_Texto fornecido:_
:::

In [1]:
# Ambiente (Java + PySpark + SparkSession)

# Fecha Spark anterior (se houver)
try:
    spark.stop()
except:
    pass

# Java + PySpark estáveis para Python 3.12
!apt-get update -qq
!apt-get install -y openjdk-17-jdk-headless -qq
!pip -q install -U pyspark==3.5.1

import os
os.environ["JAVA_HOME"] = "/usr/lib/jvm/java-17-openjdk-amd64"
os.environ["PATH"]  = os.environ["JAVA_HOME"] + "/bin:" + os.environ["PATH"]

from pyspark.sql import SparkSession
spark = (SparkSession.builder
         .appName("eixo05-preprocess")
         .getOrCreate())
print("Spark OK ->", spark.version)


W: Skipping acquire of configured file 'main/source/Sources' as repository 'https://r2u.stat.illinois.edu/ubuntu jammy InRelease' does not seem to provide it (sources.list entry misspelt?)
Spark OK -> 3.5.1


In [2]:
# Montar Drive + garantir Spark ativo (sem reinstalar nada)

from google.colab import drive
drive.mount('/content/drive', force_remount=False)

from pyspark.sql import SparkSession
try:
    spark
except NameError:
    spark = SparkSession.builder.getOrCreate()

base_path = "/content/drive/MyDrive/Eixo_05/dados/"


Drive already mounted at /content/drive; to attempt to forcibly remount, call drive.mount("/content/drive", force_remount=True).


In [3]:
# Carregar featurizações

HTFfeaturizedData   = spark.read.parquet(base_path + "HTFfeaturizedData")
TFIDFfeaturizedData = spark.read.parquet(base_path + "TFIDFfeaturizedData")
W2VfeaturizedData   = spark.read.parquet(base_path + "W2VfeaturizedData")

HTFfeaturizedData.name   = "HTFfeaturizedData"
TFIDFfeaturizedData.name = "TFIDFfeaturizedData"
W2VfeaturizedData.name   = "W2VfeaturizedData"

print("Contagens:",
      HTFfeaturizedData.count(),
      TFIDFfeaturizedData.count(),
      W2VfeaturizedData.count())


Contagens: 50000 50000 50000


In [4]:
# Helpers + definindo modelos (LR e SVM)

from pyspark.ml.classification import LogisticRegression, LinearSVC, OneVsRest
from pyspark.ml.evaluation import MulticlassClassificationEvaluator
from pyspark.ml.tuning import CrossValidator, ParamGridBuilder

evaluator = MulticlassClassificationEvaluator(metricName="accuracy")

def fit_with_cv(estimator, grid, train, folds=2):
    cv = CrossValidator(
        estimator=estimator,
        estimatorParamMaps=grid,
        evaluator=evaluator,
        numFolds=folds,
        parallelism=2
    )
    return cv.fit(train)

def train_and_eval(dataset):
    # split
    train, test = dataset.randomSplit([0.8, 0.2], seed=42)
    try: train.name = dataset.name
    except: pass

    # nº classes (para decidir SVM binário x OneVsRest)
    n_classes = dataset.select("label").distinct().count()

:::

_Exercícios:_
1. Filtre os registros: quais linhas contêm a palavra "button"? Copie cada uma delas.
2. Prossiga com o notebook de PySpark acima, escrevendo a continuação a partir da última linha mostrada.

:::

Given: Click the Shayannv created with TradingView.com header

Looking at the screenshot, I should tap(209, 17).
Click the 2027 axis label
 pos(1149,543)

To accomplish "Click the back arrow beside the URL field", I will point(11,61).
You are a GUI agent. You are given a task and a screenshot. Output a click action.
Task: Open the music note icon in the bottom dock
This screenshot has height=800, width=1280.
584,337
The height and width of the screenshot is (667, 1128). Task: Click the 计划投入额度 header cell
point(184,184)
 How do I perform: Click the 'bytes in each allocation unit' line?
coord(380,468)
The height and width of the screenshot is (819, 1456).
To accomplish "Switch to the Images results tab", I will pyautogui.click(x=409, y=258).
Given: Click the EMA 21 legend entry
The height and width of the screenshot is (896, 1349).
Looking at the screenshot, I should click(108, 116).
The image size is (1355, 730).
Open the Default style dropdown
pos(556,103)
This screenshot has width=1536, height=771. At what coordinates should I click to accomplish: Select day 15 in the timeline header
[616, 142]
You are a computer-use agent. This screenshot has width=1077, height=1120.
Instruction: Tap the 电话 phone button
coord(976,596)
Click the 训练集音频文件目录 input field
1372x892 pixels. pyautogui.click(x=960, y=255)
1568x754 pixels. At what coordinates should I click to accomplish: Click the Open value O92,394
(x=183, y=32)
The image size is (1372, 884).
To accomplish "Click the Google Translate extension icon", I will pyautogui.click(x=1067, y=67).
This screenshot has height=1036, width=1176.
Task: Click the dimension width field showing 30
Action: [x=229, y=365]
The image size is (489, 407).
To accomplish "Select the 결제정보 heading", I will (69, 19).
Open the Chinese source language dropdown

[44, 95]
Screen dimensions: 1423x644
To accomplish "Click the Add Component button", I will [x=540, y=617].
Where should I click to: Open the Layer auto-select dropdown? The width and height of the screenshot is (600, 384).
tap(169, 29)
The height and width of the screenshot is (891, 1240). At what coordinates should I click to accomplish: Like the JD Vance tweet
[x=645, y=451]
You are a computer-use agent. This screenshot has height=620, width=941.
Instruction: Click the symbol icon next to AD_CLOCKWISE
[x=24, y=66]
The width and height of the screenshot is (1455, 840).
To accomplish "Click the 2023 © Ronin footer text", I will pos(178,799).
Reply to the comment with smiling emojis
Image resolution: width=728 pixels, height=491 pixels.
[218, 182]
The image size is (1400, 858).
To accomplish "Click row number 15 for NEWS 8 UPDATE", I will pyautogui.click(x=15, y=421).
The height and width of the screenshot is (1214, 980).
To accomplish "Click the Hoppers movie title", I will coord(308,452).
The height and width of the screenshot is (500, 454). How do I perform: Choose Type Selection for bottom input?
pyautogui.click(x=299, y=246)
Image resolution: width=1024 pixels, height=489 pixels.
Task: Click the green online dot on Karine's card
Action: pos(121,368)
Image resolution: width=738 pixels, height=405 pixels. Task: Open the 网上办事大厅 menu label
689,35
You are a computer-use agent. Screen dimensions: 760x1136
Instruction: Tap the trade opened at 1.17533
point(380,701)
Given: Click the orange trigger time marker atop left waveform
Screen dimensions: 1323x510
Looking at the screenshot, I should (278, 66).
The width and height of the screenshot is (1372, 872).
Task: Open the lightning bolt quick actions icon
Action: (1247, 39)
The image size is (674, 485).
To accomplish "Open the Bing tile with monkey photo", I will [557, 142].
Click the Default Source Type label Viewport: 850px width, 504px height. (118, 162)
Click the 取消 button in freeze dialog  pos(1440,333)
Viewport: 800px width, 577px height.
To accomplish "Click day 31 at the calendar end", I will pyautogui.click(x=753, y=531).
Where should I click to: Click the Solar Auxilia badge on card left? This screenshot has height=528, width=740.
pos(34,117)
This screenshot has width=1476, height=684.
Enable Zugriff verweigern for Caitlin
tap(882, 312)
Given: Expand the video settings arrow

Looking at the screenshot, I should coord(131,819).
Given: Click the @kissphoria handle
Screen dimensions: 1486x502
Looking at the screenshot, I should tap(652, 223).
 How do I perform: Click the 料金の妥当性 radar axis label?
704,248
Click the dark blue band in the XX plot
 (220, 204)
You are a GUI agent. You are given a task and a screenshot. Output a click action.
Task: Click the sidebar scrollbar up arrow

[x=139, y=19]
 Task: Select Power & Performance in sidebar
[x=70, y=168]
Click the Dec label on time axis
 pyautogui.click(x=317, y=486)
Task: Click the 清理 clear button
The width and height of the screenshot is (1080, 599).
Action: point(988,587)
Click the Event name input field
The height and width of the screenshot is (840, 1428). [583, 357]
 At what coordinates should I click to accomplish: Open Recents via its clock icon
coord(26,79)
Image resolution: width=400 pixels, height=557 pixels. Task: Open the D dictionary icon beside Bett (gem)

:::

_Respostas por exercício:_
1.
Instruction: Tap the 电话 phone button
To accomplish "Click the Add Component button", I will [x=540, y=617].
Click the 取消 button in freeze dialog  pos(1440,333)
Task: Click the 清理 clear button

2.
    # ----- Logistic Regression -----
    lr = LogisticRegression(featuresCol="features", labelCol="label")
    lr_grid = (ParamGridBuilder()
               .addGrid(lr.maxIter, [30])
               .addGrid(lr.regParam, [0.0, 0.01])
               .addGrid(lr.elasticNetParam, [0.0, 0.5])
               .build())
    lr_model = fit_with_cv(lr, lr_grid, train)
    lr_acc = evaluator.evaluate(lr_model.transform(test)) * 100.0

    # ----- Linear SVC (SVM) -----
    svc = LinearSVC(featuresCol="features", labelCol="label")
    if n_classes > 2:
        # Fallback simples e robusto para multiclasse
        svm_est = OneVsRest(featuresCol="features", labelCol="label", classifier=svc)
        svm_grid = ParamGridBuilder().build()  # sem grid para manter simples
        svm_model = fit_with_cv(svm_est, svm_grid, train)
    else:
        svm_grid = (ParamGridBuilder()
                    .addGrid(svc.maxIter, [50])
                    .addGrid(svc.regParam, [0.1, 0.01])
                    .build())
        svm_model = fit_with_cv(svc, svm_grid, train)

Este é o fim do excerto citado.